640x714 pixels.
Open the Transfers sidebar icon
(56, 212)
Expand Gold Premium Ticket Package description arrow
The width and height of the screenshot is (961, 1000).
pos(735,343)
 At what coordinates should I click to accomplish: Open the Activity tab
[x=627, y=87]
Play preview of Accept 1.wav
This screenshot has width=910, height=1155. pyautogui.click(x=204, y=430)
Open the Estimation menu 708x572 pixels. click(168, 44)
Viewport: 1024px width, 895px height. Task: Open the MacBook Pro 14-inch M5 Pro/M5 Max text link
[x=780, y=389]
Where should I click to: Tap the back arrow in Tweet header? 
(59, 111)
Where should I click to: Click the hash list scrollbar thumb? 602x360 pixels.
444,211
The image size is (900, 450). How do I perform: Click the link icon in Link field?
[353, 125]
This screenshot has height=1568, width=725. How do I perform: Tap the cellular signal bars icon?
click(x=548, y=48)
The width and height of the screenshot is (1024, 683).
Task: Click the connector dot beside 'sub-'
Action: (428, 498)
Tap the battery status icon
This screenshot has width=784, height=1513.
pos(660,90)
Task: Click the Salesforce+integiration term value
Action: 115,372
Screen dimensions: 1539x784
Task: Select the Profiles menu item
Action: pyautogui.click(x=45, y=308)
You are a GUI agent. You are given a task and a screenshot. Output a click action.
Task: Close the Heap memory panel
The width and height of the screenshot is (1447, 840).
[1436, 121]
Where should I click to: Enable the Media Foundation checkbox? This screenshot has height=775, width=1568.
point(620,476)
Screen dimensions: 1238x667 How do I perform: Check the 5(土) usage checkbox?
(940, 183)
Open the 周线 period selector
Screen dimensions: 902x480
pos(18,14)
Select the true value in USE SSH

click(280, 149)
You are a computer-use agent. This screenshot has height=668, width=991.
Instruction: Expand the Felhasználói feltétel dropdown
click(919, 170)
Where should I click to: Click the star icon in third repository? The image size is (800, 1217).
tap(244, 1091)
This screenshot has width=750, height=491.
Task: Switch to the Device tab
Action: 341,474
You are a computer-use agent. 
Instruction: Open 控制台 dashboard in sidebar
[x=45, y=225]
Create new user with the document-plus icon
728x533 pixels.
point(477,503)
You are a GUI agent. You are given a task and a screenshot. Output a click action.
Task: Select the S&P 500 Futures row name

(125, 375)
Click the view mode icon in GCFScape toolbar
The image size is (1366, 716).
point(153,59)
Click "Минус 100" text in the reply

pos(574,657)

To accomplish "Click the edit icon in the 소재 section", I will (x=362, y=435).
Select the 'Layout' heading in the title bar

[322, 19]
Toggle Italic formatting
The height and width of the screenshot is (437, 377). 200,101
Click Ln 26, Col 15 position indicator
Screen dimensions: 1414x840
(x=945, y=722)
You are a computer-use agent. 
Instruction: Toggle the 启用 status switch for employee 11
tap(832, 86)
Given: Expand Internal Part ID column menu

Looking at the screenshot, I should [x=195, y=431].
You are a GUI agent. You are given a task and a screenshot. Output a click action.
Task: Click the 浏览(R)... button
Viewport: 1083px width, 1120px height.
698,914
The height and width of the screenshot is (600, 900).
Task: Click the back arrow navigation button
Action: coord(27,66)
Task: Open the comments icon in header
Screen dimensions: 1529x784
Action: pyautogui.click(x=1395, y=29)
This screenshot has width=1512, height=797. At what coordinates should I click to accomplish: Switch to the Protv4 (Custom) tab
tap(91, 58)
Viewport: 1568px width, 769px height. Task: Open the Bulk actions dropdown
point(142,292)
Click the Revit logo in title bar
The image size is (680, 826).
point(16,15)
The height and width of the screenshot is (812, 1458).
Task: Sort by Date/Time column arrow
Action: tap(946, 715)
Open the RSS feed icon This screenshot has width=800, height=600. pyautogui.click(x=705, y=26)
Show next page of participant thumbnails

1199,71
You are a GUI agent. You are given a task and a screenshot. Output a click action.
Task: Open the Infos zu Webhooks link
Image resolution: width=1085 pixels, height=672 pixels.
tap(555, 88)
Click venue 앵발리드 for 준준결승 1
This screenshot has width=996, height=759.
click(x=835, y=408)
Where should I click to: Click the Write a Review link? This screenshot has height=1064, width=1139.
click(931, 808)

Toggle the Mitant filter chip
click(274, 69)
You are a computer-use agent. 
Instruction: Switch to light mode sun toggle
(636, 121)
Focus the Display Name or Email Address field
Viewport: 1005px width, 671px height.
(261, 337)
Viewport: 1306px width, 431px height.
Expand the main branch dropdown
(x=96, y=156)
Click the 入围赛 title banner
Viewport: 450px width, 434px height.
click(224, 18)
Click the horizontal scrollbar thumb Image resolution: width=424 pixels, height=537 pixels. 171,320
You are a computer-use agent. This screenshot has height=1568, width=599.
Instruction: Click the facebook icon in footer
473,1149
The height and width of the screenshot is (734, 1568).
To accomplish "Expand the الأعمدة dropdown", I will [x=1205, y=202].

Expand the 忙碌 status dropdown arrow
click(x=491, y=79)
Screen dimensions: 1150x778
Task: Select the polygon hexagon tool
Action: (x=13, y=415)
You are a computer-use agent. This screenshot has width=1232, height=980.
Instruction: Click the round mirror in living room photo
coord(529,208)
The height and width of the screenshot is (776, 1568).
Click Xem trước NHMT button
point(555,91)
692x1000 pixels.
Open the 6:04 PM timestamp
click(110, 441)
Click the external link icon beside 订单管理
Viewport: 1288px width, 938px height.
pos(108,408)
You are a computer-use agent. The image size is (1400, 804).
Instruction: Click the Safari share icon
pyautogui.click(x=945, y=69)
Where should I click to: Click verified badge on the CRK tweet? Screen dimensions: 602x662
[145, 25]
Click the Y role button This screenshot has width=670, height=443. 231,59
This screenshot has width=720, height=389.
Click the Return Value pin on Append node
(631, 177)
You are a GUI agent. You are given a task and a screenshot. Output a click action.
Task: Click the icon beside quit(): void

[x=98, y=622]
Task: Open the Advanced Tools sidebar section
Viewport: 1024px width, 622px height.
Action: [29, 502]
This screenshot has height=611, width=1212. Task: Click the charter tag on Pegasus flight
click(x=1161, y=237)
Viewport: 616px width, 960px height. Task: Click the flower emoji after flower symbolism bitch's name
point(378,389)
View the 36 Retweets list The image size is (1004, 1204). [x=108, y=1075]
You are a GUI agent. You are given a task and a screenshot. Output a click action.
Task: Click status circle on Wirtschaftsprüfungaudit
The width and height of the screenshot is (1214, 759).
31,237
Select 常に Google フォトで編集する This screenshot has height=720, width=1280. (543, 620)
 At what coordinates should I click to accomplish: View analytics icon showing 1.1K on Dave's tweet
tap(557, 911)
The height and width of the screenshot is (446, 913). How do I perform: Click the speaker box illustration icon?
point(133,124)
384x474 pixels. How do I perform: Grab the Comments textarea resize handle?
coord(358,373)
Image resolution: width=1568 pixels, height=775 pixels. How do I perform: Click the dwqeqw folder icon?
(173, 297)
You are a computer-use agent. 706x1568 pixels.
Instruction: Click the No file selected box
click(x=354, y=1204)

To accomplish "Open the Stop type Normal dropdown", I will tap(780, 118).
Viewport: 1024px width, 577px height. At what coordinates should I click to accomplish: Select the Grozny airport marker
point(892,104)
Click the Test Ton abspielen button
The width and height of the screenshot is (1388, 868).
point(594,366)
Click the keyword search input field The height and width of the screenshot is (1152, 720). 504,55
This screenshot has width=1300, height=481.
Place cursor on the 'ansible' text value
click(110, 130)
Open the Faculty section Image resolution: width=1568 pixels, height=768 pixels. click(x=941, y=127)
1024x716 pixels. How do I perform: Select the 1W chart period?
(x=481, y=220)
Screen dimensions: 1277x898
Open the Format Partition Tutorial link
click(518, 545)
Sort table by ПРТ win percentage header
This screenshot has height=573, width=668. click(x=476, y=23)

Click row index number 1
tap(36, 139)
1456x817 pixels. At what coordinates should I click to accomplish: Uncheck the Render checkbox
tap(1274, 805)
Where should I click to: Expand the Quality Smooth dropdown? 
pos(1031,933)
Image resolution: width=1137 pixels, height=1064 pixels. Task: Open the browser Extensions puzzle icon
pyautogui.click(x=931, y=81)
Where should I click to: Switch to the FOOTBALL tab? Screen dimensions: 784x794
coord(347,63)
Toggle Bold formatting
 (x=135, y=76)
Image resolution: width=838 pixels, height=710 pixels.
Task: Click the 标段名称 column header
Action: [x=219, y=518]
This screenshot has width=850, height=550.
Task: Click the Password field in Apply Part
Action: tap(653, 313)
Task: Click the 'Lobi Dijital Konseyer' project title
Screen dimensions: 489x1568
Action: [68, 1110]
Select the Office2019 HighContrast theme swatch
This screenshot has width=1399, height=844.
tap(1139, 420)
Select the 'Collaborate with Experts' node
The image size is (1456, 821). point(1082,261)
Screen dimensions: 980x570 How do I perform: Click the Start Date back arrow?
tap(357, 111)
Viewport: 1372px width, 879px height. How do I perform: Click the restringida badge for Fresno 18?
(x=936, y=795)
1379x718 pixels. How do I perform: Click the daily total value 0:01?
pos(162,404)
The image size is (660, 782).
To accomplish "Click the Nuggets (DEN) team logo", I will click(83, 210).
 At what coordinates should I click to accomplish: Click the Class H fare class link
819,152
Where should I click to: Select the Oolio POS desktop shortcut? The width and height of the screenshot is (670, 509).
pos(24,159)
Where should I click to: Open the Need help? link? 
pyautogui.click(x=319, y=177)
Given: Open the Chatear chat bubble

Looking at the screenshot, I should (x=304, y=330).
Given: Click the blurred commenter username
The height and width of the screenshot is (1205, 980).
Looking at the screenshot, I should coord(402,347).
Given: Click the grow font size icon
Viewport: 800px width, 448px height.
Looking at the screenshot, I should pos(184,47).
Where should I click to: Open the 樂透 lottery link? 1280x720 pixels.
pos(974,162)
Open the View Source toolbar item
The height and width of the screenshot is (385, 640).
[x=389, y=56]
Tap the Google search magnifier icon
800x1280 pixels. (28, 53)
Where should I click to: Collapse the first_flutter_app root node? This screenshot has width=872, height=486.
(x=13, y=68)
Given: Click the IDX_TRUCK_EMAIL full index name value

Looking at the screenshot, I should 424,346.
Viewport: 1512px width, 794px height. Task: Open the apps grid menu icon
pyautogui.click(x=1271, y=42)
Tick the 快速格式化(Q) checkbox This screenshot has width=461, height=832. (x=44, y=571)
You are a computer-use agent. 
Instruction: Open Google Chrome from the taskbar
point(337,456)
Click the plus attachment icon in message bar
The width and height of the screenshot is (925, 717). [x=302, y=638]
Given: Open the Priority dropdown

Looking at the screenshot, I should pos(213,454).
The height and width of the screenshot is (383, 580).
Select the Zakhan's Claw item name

+ + + + +

### What is being asked
Check the listing above for lines containing the string "logo", and copy each one.

### Written solution
Click the Revit logo in title bar
To accomplish "Click the Nuggets (DEN) team logo", I will click(83, 210).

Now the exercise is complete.